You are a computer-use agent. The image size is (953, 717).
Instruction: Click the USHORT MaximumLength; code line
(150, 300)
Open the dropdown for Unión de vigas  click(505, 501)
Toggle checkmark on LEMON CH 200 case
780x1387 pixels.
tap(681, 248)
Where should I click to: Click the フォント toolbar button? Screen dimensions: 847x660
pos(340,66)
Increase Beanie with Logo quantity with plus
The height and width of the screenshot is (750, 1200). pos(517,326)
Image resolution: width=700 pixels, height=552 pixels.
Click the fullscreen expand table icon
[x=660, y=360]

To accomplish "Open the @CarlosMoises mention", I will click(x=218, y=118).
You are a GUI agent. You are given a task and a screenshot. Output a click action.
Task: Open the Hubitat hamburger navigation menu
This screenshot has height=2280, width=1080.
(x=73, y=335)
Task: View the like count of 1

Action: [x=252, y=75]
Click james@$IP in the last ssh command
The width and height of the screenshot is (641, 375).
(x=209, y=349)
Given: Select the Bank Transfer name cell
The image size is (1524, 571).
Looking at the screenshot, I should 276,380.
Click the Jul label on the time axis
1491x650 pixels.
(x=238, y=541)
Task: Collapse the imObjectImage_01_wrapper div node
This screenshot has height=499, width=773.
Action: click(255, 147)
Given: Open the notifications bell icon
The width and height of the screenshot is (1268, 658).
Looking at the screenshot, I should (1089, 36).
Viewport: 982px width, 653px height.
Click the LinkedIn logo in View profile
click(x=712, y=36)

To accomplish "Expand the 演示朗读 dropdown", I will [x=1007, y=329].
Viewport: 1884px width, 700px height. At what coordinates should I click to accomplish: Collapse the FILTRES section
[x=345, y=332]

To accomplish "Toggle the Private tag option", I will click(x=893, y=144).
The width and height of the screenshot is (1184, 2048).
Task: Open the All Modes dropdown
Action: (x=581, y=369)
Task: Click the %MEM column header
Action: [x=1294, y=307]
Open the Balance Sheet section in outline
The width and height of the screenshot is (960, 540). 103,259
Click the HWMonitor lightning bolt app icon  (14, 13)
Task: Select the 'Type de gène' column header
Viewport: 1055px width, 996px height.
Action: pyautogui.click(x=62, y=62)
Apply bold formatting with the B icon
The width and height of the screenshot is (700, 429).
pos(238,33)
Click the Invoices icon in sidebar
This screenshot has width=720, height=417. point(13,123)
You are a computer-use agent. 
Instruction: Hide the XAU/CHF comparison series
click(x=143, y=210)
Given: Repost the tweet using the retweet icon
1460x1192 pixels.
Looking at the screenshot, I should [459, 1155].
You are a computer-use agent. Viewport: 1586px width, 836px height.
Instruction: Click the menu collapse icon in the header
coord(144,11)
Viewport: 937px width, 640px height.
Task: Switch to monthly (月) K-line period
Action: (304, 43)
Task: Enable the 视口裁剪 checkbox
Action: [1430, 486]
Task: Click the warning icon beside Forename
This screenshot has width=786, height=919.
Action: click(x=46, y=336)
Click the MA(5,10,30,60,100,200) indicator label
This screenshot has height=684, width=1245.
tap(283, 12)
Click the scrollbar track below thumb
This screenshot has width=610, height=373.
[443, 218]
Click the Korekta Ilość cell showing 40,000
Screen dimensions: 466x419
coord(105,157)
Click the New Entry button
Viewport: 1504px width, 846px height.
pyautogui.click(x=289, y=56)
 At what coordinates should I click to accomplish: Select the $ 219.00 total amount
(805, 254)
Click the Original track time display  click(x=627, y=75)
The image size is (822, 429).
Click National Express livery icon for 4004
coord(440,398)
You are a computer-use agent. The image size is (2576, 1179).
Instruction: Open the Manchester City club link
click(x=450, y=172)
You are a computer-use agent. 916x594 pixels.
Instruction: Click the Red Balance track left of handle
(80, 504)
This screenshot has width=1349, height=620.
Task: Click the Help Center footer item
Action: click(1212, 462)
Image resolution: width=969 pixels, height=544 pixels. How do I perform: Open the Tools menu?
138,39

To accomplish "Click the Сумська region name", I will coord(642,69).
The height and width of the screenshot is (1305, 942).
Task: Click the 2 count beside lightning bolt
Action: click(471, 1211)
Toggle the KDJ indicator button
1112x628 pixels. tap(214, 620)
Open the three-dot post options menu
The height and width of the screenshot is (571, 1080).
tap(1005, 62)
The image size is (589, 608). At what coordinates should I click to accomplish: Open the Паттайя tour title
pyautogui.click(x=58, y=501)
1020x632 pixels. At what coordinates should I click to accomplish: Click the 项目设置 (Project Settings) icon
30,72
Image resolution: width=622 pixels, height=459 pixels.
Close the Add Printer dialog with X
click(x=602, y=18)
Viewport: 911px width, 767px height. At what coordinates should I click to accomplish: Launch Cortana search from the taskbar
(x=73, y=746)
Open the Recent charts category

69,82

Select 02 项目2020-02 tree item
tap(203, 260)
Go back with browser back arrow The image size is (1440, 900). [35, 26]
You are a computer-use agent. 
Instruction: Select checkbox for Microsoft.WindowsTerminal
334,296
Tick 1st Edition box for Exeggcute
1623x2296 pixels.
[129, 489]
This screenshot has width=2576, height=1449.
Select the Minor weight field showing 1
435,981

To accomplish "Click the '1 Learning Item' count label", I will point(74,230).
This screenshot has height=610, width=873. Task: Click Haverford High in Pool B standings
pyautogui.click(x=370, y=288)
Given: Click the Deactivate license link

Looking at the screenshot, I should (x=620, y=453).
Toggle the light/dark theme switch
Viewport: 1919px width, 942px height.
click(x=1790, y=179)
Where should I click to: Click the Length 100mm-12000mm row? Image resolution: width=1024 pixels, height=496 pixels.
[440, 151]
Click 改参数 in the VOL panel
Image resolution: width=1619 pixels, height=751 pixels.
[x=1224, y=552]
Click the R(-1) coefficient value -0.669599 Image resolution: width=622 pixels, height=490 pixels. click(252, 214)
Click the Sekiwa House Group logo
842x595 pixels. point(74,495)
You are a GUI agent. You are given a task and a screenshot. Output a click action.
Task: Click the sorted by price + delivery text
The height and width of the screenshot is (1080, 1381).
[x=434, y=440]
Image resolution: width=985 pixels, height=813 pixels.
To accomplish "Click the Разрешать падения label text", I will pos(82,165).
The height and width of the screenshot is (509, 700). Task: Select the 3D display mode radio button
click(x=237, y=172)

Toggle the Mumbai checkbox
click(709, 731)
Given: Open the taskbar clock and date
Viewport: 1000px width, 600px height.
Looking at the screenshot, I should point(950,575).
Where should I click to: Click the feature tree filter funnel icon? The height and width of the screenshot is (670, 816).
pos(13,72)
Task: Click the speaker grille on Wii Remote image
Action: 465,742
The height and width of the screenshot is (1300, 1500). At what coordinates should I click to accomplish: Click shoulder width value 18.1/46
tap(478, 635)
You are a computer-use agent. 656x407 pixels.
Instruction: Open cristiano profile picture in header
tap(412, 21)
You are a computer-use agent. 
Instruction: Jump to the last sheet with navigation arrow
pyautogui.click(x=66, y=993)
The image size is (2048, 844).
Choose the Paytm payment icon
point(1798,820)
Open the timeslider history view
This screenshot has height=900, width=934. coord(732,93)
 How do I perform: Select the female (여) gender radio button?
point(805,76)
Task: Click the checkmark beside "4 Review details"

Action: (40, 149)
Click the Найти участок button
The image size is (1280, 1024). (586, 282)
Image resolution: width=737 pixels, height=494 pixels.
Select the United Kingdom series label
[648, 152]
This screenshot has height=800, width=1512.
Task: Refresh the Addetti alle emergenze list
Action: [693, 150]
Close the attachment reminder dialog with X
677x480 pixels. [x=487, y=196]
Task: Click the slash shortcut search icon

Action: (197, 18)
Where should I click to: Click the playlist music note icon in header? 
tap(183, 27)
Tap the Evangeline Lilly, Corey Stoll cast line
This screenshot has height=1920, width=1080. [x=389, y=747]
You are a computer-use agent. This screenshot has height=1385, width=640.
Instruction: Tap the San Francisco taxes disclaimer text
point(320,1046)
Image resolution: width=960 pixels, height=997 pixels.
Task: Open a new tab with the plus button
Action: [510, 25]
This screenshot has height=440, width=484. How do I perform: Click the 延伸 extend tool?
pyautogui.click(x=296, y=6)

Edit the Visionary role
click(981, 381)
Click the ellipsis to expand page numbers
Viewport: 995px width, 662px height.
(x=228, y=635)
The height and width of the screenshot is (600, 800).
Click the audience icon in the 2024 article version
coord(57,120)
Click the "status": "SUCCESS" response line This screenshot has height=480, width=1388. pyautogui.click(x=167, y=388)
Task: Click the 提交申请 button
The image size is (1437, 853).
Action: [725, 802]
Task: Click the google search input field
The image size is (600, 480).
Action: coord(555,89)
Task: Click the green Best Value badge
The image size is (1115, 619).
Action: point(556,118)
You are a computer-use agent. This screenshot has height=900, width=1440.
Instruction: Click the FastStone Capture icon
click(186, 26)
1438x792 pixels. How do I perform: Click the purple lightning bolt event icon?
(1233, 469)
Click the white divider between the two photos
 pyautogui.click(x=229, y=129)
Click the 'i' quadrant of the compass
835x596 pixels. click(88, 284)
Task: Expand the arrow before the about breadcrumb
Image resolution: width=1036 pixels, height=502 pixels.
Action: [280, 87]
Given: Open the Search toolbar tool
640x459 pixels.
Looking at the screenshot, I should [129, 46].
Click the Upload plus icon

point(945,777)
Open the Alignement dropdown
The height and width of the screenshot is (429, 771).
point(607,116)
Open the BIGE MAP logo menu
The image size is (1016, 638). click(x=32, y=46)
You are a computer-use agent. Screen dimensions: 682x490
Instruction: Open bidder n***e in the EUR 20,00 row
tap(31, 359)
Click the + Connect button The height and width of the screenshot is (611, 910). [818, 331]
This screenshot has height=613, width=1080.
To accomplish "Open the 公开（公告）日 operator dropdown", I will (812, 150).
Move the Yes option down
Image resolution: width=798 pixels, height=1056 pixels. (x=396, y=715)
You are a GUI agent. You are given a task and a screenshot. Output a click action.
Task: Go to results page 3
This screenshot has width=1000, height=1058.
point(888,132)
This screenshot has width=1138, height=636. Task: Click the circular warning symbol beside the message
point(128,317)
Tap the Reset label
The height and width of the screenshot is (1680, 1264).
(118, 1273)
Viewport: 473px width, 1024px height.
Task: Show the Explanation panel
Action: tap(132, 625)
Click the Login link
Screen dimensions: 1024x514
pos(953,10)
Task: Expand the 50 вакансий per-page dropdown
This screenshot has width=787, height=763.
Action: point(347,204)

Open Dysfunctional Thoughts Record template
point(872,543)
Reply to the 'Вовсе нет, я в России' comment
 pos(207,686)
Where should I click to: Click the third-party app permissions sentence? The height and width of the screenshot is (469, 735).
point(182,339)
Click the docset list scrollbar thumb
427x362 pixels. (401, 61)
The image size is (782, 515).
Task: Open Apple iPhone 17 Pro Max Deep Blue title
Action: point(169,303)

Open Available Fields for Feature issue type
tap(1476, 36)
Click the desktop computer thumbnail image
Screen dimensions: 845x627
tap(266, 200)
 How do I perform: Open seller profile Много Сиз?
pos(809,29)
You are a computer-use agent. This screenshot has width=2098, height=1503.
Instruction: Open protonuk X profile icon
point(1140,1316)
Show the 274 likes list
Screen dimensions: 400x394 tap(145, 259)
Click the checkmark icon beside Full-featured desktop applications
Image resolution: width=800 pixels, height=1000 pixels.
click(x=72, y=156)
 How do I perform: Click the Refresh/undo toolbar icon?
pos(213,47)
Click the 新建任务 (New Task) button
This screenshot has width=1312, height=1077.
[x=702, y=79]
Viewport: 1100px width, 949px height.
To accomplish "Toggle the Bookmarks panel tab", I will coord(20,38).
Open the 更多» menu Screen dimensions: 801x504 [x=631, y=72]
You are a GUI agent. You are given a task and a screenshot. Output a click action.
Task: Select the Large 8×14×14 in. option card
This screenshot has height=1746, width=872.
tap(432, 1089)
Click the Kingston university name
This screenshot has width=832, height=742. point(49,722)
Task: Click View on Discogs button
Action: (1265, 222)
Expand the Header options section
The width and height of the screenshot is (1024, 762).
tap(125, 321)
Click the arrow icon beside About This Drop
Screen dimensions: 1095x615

- - - -

### About this task
Repeat the entries above verbatim, but only from the line that has "Click the fullscreen expand table icon" down to the line that has "You are a computer-use agent. Viewport: 1586px", inclusive.

### Solution for this problem
Click the fullscreen expand table icon
[x=660, y=360]

To accomplish "Open the @CarlosMoises mention", I will click(x=218, y=118).
You are a GUI agent. You are given a task and a screenshot. Output a click action.
Task: Open the Hubitat hamburger navigation menu
This screenshot has height=2280, width=1080.
(x=73, y=335)
Task: View the like count of 1

Action: [x=252, y=75]
Click james@$IP in the last ssh command
The width and height of the screenshot is (641, 375).
(x=209, y=349)
Given: Select the Bank Transfer name cell
The image size is (1524, 571).
Looking at the screenshot, I should 276,380.
Click the Jul label on the time axis
1491x650 pixels.
(x=238, y=541)
Task: Collapse the imObjectImage_01_wrapper div node
This screenshot has height=499, width=773.
Action: click(255, 147)
Given: Open the notifications bell icon
The width and height of the screenshot is (1268, 658).
Looking at the screenshot, I should (1089, 36).
Viewport: 982px width, 653px height.
Click the LinkedIn logo in View profile
click(x=712, y=36)

To accomplish "Expand the 演示朗读 dropdown", I will [x=1007, y=329].
Viewport: 1884px width, 700px height. At what coordinates should I click to accomplish: Collapse the FILTRES section
[x=345, y=332]

To accomplish "Toggle the Private tag option", I will click(x=893, y=144).
The width and height of the screenshot is (1184, 2048).
Task: Open the All Modes dropdown
Action: (x=581, y=369)
Task: Click the %MEM column header
Action: [x=1294, y=307]
Open the Balance Sheet section in outline
The width and height of the screenshot is (960, 540). 103,259
Click the HWMonitor lightning bolt app icon  (14, 13)
Task: Select the 'Type de gène' column header
Viewport: 1055px width, 996px height.
Action: pyautogui.click(x=62, y=62)
Apply bold formatting with the B icon
The width and height of the screenshot is (700, 429).
pos(238,33)
Click the Invoices icon in sidebar
This screenshot has width=720, height=417. point(13,123)
You are a computer-use agent. 
Instruction: Hide the XAU/CHF comparison series
click(x=143, y=210)
Given: Repost the tweet using the retweet icon
1460x1192 pixels.
Looking at the screenshot, I should [459, 1155].
You are a computer-use agent. Viewport: 1586px width, 836px height.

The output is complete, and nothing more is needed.